In the same way that athletes learn mindfulness before going into competition because they know it’s going to help them focus, be less distracted and more able to cope with pain, so expectant mothers can become mentally stronger ahead of childbirth. Alongside all the physical preparation, the more you meditate and train the mind, the more confident and proficient you will be when the due date arrives. And by the way, this doesn’t only apply to labour and childbirth; it offers a remedy for those who experience back or pelvic pain during pregnancy, or any other kind of physical pain caused by injury or disability. Whatever the reason we’re experiencing sickness, aches or pains, we can fundamentally shift our perspective through the practice of mindfulness.
There is good reason why paramedics arriving at the scene of an accident encourage patients to take deep breaths, to relax as much as possible, because the more stressed out we become, the more tense the body gets, and the more acute the pain feels. By learning to focus our attention on the sensation, rather than getting caught up in the idea of pain, we disengage from the thought surrounding it – namely, the alarm, the panic, the stress – and, therefore, reduce the level of perceived pain. In bringing awareness into the equation, we effectively get to reframe how we appraise the sensation in a whole new, less reactionary context. Getting away from the emotionally charged ‘story’ and instead getting into the body is how we find relief.
As part of my monastic training, I inevitably spent a lot of time sitting on my backside, often meditating for many, many hours a day. When one meditates for such extreme lengths of time, there tends to be a bit of discomfort along the way, either through sitting in one position for most of the day, or due to the residual tension and stress being released in the body. It was rare for that discomfort not to escalate when meditating at that intensity, so we had to find ways to work with the resulting aches and pains. Interestingly, when it comes to physical sensations, instead of zooming out to see a bigger picture, (as we do with thought) we zoom in – it’s more of an investigative mind, homing in with a gentle curiosity that examines it in more detail.
But before we got to look at pain, we first had to sit with an itch.

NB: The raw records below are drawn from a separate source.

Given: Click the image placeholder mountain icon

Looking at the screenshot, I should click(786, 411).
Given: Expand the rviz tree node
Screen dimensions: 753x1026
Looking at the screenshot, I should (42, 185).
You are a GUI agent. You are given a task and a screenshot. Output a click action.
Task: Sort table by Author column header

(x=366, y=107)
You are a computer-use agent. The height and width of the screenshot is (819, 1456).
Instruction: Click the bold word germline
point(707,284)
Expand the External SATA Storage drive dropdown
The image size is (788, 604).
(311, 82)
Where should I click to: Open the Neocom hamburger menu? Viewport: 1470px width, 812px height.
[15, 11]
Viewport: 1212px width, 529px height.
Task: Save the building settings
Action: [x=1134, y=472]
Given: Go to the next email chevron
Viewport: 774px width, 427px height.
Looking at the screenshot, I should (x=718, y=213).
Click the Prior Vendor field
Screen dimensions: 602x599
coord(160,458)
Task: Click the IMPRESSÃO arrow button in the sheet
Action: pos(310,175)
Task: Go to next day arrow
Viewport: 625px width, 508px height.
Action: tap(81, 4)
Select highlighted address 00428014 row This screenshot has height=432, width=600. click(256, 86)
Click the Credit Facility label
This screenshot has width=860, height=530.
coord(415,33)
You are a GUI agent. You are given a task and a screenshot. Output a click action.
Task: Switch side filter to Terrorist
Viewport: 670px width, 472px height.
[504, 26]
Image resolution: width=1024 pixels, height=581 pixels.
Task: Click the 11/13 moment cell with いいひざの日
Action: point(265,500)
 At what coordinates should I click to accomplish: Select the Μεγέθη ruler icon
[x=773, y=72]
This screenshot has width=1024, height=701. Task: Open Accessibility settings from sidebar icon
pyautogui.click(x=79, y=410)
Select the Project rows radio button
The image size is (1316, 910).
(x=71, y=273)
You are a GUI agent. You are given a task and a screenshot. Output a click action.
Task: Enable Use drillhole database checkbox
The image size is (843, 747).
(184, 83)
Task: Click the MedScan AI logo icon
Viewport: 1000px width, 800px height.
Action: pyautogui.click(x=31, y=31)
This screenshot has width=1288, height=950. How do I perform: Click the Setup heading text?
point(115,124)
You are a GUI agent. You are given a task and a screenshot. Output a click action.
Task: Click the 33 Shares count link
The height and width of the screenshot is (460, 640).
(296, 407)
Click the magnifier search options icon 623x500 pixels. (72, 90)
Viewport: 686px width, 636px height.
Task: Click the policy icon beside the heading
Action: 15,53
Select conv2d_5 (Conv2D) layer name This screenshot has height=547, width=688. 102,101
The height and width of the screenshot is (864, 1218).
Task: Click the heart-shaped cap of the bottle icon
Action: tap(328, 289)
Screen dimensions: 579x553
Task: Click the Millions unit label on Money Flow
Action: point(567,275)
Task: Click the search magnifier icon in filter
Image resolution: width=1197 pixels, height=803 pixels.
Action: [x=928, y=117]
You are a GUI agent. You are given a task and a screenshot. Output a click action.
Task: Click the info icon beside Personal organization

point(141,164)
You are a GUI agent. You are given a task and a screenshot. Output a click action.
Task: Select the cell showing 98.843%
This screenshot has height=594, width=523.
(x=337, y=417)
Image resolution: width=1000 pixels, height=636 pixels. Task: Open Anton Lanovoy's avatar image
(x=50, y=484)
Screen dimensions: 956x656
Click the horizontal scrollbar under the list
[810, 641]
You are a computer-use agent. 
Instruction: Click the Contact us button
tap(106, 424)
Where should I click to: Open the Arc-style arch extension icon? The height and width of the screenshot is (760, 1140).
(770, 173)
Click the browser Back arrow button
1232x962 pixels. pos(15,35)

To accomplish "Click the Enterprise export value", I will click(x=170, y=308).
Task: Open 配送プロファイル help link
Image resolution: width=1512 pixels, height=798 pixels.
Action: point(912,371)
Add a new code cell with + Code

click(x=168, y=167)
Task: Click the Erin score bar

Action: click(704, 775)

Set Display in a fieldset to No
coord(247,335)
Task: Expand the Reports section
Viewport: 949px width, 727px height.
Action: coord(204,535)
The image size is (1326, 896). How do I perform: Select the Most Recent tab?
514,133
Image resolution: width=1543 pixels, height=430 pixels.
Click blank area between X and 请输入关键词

A rule in one particular monastery – one of many rules – was that we were not allowed to scratch an itch. At first that sounded a little crazy, until we looked at the idea and motivation behind it. As we sat there, during those endless hours, it didn’t matter if we felt the slightest prickliness on the arm or a little tickle behind the ear, we weren’t allowed to scratch. Even if a mosquito landed on your head, or a spider was crawling up your arm, there was no scratching. Full stop. And when told you can’t scratch an itch, guess what the mind does? It finds the itchiest itch it can possibly find and urges you to scratch it like crazy!